Student Loan Bankruptcy: A Topic that Will Not Go Away

From a recent WSJ article:

Tracy Paulsen, a 34-year-old lawyer from Wenham, Mass., said she recently moved in with her aunt, has put off marriage talk with her long-term boyfriend and depleted her individual retirement account—all so she can get a handle on more than $200,000 in student loans outstanding, most of which paid for law school. “It’s a noose around my neck that I see no way out of,” she said.


I feel for this woman. I can’t imagine having that kind of debt hanging over my head.

I don’t have an easy solution in mind. Maybe freeze the debt so that it incurs no more interest. Stretch the payments out, possibly.

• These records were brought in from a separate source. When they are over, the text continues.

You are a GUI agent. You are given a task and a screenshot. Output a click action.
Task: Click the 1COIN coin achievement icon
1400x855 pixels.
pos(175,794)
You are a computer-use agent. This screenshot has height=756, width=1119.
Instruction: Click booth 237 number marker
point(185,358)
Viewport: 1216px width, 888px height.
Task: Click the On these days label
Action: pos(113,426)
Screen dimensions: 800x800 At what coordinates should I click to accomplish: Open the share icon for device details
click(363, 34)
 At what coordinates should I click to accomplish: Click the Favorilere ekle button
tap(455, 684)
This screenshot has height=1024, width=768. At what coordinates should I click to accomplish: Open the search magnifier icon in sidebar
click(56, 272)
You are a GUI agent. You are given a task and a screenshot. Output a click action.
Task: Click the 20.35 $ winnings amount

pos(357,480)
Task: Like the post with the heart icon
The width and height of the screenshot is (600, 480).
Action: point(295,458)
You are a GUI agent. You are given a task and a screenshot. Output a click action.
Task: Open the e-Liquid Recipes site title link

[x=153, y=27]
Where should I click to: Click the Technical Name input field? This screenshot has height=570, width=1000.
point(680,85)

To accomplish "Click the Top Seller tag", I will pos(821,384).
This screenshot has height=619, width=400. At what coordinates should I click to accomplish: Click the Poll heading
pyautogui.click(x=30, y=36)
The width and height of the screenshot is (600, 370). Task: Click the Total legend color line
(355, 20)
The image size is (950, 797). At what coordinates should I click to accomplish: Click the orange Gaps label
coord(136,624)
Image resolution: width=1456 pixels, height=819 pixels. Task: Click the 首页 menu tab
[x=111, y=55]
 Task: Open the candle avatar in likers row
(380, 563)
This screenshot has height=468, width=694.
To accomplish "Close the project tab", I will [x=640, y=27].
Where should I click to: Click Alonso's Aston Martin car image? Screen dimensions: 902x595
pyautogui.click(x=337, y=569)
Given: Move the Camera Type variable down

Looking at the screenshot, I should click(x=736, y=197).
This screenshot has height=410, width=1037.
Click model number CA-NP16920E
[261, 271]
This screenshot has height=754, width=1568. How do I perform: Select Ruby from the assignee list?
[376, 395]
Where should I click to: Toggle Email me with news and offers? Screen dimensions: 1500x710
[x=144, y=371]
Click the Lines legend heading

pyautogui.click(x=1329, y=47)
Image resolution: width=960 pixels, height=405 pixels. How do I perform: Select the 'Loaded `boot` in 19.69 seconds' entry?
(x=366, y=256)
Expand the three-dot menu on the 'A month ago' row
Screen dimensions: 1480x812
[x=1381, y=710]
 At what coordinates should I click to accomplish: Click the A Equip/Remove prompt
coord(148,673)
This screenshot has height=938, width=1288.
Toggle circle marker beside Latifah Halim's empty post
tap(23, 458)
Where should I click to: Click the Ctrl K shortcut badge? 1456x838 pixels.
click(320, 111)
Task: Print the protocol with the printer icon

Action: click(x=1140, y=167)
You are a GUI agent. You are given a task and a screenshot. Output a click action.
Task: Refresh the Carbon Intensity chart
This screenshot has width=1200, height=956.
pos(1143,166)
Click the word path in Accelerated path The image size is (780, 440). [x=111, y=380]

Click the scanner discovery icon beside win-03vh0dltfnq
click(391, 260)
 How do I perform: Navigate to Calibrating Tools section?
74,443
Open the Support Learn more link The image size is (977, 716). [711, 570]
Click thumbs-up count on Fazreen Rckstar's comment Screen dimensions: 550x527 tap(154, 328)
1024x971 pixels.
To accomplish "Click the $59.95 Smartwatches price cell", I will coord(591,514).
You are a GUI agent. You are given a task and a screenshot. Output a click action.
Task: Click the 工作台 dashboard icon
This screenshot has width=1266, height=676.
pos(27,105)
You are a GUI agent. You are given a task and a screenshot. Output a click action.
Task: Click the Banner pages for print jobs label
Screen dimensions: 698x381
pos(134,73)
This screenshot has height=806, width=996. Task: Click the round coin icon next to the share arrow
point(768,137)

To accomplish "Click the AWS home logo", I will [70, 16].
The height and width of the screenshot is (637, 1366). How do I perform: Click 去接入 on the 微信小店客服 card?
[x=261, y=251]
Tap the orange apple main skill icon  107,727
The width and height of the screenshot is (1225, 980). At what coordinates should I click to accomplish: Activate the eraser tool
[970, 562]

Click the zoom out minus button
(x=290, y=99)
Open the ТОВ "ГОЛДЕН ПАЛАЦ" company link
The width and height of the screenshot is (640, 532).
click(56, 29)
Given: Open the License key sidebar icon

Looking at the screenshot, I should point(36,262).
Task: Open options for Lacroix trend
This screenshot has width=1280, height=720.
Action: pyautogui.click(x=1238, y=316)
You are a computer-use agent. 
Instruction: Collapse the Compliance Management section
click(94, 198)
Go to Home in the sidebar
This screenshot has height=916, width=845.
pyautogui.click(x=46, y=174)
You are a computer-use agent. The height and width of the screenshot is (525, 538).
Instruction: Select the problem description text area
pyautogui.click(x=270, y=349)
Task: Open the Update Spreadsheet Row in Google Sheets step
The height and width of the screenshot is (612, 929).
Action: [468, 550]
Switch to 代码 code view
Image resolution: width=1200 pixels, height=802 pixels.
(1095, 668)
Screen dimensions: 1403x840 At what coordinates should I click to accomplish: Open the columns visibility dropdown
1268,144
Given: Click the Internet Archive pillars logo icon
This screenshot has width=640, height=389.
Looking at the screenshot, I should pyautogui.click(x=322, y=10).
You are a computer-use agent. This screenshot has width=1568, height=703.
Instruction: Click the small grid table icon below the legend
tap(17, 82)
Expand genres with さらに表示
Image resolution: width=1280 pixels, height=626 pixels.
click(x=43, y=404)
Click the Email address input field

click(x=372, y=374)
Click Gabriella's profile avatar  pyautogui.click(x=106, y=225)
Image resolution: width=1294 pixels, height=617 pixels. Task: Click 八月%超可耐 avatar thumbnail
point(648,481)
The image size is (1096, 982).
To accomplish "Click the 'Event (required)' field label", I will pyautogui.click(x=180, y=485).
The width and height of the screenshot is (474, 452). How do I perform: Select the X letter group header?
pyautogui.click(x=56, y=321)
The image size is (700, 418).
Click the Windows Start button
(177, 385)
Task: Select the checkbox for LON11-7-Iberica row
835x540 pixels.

The article doesn’t mention how much the original debt was That Miss Paulsen had accumulated. But, even if it were $100,000′ her monthly payment would be $277 for thirty years with NO INTEREST. That’s a pretty hefty obligation.

The bottom line is that college students need to do some due diligence before they take out these massive loans.

10 thoughts on “Student Loan Bankruptcy: A Topic that Will Not Go Away”

  1. So if you’re 18, just out of High School, and want to go to Law School you shouldn’t go if your parents didn’t save?

    1. Matt,

      Where did I say that?

      What I am saying is that I think students need to do some due diligence BEFORE they sign their lives away. I don’t think I’m being unreasonable. Do you?

  2. My husband worked full-time, traveled for his job and attended law school at night. I managed the babies and was a very lonely woman for over 5 years. But law school can be done if you can open your eyes to something other than a 3-year timeframe.

  3. Matt,

    I submit that Law School is a POST-graduate degree. One must have a Bachelor’s degree first.

    On the basis of one’s Bachelor’s degree, get a job and save the money yourself, or work full-time while going to law school part-time.

  4. Ultimately she needs to make good use of that law degree and get a job that will allow her to pay off her loan. That may be difficult with the current economy but it doesn’t seem like it is really impossible.
    It may well take 10 years, but it isn’t unique to Tracy. Anyone that gets a law or medical degree will have to work a long time to pay off their loans. If they don’t get a higher salary from their degree they are in trouble.

    -Rick Francis

  5. That debt is no joke. Sounds like she is taking the right steps to deal with it, though.

  6. That law school debt IS a joke. A JD degree takes three years. $200K for what she admits was mostly for her JD degree?

    Looks to like me she lived high on the hog counting on a fat salary immediately upon graduation.

    My first wife was in law school before we got married. Been there and done that. No way any reasonable person would rack up that kind of debt. Work as a bar waitress for fat tips on the weekend. Go to a Big 10 school on in state tuition. Graduate with minimal debt and stop whining online about how you owe $200K. Complete insanity.

  7. TMS) good catch. I just found the WSJ article, and it claims she has yet to make a payment on the debt….that IS a joke.

    1. BG,

      I’ll post a link to the article in a little while. I posted from my iPad yesterday and posting links from an iPad is a pain.

  8. It should also be remembered that that money was borrowed from someone else. It is not magic money that come from nowhere and will go nowhere when repaid. Flesh-and-blood people put their money in the bank with the expectation that it is safe and will earn some small amount of interest. Student loan interest rates are low because they cannot be forgiven in bankruptcy. If that were not the case, how many students would take the money, get their degrees, and declare bankruptcy (like the “strategic defaults” we see in the housing market)?